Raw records

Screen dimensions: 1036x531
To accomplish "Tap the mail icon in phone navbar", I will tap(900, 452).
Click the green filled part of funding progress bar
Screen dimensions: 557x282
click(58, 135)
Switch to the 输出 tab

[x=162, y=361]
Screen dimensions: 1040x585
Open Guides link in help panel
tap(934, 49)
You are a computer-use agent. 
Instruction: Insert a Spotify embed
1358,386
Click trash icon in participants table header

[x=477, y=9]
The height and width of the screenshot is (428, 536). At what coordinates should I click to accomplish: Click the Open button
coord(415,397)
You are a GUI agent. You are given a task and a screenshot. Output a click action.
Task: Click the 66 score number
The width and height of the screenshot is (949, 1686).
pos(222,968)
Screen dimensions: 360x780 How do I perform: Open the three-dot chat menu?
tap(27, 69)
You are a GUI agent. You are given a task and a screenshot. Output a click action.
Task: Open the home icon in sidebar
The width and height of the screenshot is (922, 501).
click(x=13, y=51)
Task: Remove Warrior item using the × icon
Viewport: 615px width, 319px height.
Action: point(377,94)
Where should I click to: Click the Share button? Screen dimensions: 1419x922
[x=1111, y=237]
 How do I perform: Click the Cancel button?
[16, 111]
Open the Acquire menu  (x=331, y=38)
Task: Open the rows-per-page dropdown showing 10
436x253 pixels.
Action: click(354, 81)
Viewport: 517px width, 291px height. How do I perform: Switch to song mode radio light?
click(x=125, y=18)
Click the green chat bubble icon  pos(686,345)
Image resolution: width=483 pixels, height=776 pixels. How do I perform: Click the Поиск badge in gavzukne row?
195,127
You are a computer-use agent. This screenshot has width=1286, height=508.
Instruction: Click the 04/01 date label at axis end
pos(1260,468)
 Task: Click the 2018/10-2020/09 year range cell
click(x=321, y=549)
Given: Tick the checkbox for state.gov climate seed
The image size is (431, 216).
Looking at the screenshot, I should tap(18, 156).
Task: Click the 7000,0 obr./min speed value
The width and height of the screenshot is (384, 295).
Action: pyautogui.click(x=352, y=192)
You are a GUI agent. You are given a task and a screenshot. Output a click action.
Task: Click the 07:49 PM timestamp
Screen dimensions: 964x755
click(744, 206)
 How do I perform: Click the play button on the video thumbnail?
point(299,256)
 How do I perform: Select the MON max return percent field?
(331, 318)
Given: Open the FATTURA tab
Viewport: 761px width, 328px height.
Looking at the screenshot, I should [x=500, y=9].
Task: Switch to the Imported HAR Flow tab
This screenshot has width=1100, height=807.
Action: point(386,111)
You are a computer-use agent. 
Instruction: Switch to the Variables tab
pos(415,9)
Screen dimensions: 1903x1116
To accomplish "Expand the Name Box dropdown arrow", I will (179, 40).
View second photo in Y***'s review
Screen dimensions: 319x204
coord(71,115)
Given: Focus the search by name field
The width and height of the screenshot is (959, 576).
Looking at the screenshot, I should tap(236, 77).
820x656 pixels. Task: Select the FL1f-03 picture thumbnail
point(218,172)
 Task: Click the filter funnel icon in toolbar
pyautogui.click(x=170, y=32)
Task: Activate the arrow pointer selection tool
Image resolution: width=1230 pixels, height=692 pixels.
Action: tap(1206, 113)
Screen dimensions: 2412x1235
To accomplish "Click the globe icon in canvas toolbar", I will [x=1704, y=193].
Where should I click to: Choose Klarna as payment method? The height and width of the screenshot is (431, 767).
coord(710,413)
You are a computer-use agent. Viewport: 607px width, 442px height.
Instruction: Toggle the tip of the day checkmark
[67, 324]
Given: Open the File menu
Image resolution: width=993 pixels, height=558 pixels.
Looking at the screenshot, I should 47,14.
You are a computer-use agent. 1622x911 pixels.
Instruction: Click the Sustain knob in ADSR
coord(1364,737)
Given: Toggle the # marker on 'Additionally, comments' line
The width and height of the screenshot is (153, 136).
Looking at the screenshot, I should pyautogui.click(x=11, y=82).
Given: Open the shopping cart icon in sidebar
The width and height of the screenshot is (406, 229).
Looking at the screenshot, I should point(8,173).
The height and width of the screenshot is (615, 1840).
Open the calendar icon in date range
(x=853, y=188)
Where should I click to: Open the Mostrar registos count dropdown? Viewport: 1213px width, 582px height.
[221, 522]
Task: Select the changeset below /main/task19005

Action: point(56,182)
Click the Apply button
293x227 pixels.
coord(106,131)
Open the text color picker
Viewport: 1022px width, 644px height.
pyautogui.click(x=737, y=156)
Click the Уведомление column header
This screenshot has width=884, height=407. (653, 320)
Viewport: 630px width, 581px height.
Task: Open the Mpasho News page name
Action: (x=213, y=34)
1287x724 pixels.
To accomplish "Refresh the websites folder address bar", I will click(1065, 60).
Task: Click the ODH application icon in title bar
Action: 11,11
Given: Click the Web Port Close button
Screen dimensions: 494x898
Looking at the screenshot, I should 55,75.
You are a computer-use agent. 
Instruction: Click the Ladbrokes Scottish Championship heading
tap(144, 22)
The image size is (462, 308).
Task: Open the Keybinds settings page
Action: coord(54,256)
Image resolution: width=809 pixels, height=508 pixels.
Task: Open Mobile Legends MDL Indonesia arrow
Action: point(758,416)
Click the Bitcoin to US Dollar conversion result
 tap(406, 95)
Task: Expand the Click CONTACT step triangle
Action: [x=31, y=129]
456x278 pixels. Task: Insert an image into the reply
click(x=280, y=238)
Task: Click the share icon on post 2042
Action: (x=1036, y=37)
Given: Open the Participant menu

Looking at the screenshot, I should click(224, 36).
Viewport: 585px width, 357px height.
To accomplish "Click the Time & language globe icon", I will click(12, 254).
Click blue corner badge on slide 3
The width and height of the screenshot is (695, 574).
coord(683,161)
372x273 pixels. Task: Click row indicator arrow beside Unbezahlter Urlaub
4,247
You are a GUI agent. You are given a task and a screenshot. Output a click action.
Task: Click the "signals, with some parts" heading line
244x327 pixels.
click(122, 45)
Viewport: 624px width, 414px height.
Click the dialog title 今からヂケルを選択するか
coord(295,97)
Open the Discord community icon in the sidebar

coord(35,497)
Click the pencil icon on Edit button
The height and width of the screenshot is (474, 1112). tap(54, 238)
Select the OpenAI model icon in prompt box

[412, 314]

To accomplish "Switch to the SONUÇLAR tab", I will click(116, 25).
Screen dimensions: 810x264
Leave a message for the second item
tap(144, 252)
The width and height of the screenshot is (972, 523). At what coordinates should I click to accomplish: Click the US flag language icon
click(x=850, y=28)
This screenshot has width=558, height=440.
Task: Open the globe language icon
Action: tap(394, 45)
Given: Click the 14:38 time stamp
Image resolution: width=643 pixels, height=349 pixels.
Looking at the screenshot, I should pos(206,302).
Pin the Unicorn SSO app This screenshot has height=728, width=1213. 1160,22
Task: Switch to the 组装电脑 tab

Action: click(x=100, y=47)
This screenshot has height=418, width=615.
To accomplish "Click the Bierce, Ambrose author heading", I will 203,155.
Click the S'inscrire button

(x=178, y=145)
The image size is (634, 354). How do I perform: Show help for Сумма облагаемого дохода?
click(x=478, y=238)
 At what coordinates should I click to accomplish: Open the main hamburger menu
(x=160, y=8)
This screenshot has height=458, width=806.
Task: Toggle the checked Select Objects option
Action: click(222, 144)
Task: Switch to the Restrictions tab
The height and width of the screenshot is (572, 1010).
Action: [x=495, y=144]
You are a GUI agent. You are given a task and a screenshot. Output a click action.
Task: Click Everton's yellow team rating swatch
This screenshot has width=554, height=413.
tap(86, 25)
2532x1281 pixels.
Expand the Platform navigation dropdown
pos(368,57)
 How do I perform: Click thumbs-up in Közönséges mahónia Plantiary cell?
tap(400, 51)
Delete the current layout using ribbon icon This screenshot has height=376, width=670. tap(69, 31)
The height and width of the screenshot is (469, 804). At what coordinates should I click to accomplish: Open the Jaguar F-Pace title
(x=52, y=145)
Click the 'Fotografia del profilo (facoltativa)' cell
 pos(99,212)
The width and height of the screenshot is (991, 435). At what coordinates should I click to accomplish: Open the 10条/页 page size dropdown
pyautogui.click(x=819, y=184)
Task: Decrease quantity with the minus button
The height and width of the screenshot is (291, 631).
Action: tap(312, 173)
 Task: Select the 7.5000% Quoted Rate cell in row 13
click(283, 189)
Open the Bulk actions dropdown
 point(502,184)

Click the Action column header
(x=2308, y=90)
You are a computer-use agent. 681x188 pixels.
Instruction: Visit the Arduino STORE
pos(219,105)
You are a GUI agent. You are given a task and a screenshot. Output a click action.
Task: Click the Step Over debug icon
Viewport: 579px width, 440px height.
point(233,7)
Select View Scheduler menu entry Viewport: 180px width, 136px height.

Task requirements: Convert the listing from the line with "Task: Select the changeset" to the line with "Looking at the screenshot, I should 55,75." into a JSON list of strings, one string per line, leaving out blank lines.

Full answer:
[
  "Task: Select the changeset below /main/task19005",
  "Action: point(56,182)",
  "Click the Apply button",
  "293x227 pixels.",
  "coord(106,131)",
  "Open the text color picker",
  "Viewport: 1022px width, 644px height.",
  "pyautogui.click(x=737, y=156)",
  "Click the Уведомление column header",
  "This screenshot has width=884, height=407. (653, 320)",
  "Viewport: 630px width, 581px height.",
  "Task: Open the Mpasho News page name",
  "Action: (x=213, y=34)",
  "1287x724 pixels.",
  "To accomplish \"Refresh the websites folder address bar\", I will click(1065, 60).",
  "Task: Click the ODH application icon in title bar",
  "Action: 11,11",
  "Given: Click the Web Port Close button",
  "Screen dimensions: 494x898",
  "Looking at the screenshot, I should 55,75."
]